EL RINOCERONTE
El gran rinoceronte se detiene. Alza la cabeza. Recula un poco. Gira en redondo y dispara su pieza de artillería. Embista como ariete, con un solo cuerno de toro blindado, embraveciendo y cegato, en arranque total de filósofo positivista. Nunca da en el blanco, pero queda siempre satisfecho de su fuerza. Abre luego sus válvulas de escape y bufa a todo vapor.
(Cargados con armadura excesiva, los rinocerontes en celo se entregan en el claro del bosque a un torneo desprovisto de gracia y destreza, en el que solo cuenta la calidad medieval del encontronazo.)
Ya en cautiverio, el rinoceronte es una bestia melancólica y oxidada. Su cuerpo de muchas piezas ha sino armado en los derrumbaderos de la prehistoria, con laminas de cuero troqueladas bajo la presión de los niveles geológicos. Pero en un momento especial de la mañana, el rinoceronte nos sorprende: de sus injares enjutos y resecos, como agua que sale de la hendidura rocosa, brota el gran órgano de vida torrencial y potente, repitiendo en la punta los motivos cornudos de la cabeza animal, con variaciones de orquídea, de azagaya y alabarda.

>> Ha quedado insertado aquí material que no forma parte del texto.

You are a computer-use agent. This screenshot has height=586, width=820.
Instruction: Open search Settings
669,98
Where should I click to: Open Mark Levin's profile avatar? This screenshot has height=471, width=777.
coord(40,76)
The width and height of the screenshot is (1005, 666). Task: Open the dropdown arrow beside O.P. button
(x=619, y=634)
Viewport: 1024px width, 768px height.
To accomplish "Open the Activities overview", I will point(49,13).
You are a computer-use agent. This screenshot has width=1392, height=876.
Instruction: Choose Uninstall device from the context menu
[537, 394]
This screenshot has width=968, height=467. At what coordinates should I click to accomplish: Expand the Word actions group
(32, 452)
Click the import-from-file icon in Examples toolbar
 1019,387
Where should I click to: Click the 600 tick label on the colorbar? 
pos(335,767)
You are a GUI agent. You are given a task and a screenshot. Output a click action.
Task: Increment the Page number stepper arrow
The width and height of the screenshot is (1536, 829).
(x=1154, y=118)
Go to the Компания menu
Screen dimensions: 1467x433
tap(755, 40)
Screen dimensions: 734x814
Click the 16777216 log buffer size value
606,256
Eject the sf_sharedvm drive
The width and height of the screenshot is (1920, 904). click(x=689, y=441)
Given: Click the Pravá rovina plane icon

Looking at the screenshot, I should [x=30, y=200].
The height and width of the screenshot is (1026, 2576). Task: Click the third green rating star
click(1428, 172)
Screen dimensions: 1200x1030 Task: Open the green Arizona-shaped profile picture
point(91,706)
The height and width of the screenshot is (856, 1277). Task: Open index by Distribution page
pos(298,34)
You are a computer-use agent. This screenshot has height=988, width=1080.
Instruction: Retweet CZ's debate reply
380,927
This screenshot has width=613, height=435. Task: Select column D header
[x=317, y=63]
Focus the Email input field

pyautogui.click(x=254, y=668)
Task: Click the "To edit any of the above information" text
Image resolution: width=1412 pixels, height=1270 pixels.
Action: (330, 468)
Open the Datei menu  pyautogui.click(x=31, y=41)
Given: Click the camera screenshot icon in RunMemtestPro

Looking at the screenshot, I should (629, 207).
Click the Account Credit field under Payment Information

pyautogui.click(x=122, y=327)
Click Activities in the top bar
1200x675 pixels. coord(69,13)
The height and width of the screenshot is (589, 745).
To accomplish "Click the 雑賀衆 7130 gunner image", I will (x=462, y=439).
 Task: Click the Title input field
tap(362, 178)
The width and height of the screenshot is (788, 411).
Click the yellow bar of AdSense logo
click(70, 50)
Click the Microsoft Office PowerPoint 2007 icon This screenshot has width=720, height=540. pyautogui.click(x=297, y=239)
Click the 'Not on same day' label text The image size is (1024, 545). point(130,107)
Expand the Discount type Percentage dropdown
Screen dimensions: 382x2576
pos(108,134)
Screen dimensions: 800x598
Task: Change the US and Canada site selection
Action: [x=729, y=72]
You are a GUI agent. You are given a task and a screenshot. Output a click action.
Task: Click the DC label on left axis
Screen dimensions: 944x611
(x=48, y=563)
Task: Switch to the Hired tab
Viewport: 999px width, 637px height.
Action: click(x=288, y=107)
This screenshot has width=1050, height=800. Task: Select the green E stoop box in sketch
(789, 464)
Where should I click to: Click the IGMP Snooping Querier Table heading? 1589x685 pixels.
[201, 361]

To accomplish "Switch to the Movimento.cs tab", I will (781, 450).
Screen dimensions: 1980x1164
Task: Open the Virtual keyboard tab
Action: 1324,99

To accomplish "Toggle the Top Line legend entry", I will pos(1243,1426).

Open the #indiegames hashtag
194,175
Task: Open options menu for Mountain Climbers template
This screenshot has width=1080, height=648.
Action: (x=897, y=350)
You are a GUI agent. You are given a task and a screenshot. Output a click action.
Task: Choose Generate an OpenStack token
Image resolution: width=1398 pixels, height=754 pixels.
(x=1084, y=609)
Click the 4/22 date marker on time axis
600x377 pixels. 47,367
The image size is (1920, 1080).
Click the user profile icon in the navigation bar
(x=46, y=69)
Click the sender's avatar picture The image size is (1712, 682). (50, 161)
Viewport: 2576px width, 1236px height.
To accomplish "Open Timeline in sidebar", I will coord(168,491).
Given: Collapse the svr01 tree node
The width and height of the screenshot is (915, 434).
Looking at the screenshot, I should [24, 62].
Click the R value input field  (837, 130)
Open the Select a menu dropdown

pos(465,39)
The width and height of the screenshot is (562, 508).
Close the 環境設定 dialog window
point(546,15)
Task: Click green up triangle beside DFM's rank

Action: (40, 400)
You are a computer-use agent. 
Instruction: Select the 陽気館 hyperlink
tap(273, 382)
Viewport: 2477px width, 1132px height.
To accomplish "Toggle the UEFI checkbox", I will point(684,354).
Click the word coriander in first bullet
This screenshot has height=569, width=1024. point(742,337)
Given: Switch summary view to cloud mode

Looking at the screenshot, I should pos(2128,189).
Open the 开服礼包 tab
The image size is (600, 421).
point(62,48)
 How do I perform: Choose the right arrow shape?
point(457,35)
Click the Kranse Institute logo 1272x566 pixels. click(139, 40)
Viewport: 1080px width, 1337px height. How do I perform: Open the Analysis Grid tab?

Hagamos entonces homenaje a la bestia endurecida y abstrusa, porque ha dado lugar a una leyenda hermosa. Aunque parezca imposible, este atleta rudimentario es el padre espiritual de la criatura poética que desarrolla en los tapices de la Dama, el tema de Unicornio caballeroso y galante.
Vencido por una virgen prudente, el rinoceronte carnal se transfigura, abandona su empuje y se agacela, se acierva y se arrodilla. Y el cuerno obtuso de agresión masculina se vuelve ante la doncella una esbelta endecha de marfil.